This year feels chill actually. No global leaderboard, half the number of puzzles. I don't feel the pressure to do it as much as I've made myself feel in previous years.

Anyway, easy and quick enough to brute force it for part 1.

int sum = 0;
foreach (var bank in batteries)
{
    int maxJoltage = 0;
    for (int i = 0; i < bank.Count - 1; i++)
    {
        for (int j = i + 1; j < bank.Count; j++)
        {
            int joltage = (bank[i] * 10) + bank[j];
            maxJoltage = Math.Max(maxJoltage, joltage);
        }
    }

    sum += maxJoltage;
}

Ha. Here's the first real tricky bit. I don't think this one can easily be brute forced, not with how many permutations there could be. I think some cleverer thinking might be necessary.
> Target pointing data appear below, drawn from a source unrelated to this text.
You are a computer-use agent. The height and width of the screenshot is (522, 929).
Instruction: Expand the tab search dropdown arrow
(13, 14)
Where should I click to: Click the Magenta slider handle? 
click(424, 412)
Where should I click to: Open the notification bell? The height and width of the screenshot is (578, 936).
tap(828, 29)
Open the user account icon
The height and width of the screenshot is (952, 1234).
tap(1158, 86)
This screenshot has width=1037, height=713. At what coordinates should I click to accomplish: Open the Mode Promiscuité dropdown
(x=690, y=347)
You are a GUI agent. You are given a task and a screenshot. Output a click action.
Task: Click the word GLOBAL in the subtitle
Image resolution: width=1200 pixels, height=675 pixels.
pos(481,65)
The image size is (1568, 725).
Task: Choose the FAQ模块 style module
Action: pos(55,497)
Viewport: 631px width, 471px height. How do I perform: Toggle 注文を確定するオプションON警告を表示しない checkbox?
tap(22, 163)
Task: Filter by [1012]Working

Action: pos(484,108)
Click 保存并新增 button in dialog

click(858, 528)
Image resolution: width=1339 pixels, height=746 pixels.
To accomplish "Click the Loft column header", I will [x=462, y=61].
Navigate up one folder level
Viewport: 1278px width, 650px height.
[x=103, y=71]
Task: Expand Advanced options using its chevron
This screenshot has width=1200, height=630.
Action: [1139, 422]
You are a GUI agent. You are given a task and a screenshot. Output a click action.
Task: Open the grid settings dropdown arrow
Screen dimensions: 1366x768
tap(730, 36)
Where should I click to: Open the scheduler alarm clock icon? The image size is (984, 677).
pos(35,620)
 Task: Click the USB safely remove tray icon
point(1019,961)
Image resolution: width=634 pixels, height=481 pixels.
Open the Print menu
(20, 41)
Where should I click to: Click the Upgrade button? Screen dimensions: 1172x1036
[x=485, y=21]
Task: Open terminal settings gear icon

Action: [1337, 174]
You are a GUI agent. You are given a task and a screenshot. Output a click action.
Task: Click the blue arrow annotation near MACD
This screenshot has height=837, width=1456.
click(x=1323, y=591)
My first thought:

1. Only consider the first L-N digits, where N is the remaining digits besides the current one (so 11 initially)
2. Find the biggest digits, D, starting with 9
3. Recurse with the remaining digits and N-1
4. If there's no valid joltage with D, D-- and try again

private static long FindLargest(int[] bank, int start, int remaining)
{
    if (remaining == 1)
    {
        return bank.Skip(start).Max();
    }

    long largest = 0;
    int digit = 10;

    while (largest == 0 && --digit > 0)
    {
        for (int i = start; i < bank.Length - remaining + 1; i++)
        {
            if (bank[i] == digit)
            {
                largest = Math.Max(FindLargest(bank, i + 1, remaining - 1), largest);
            }
        }
    }

    return largest + (digit * (long)Math.Pow(10, remaining - 1));
}

Despite how recursive it get, it goes surprisingly fast because it's limited to only a few to look at in the first place, and specifically targetting the larger digits, essentially pruning a lot of dead branches.

It did take me a while to figure out an off-by-one errrr in the main for loop though.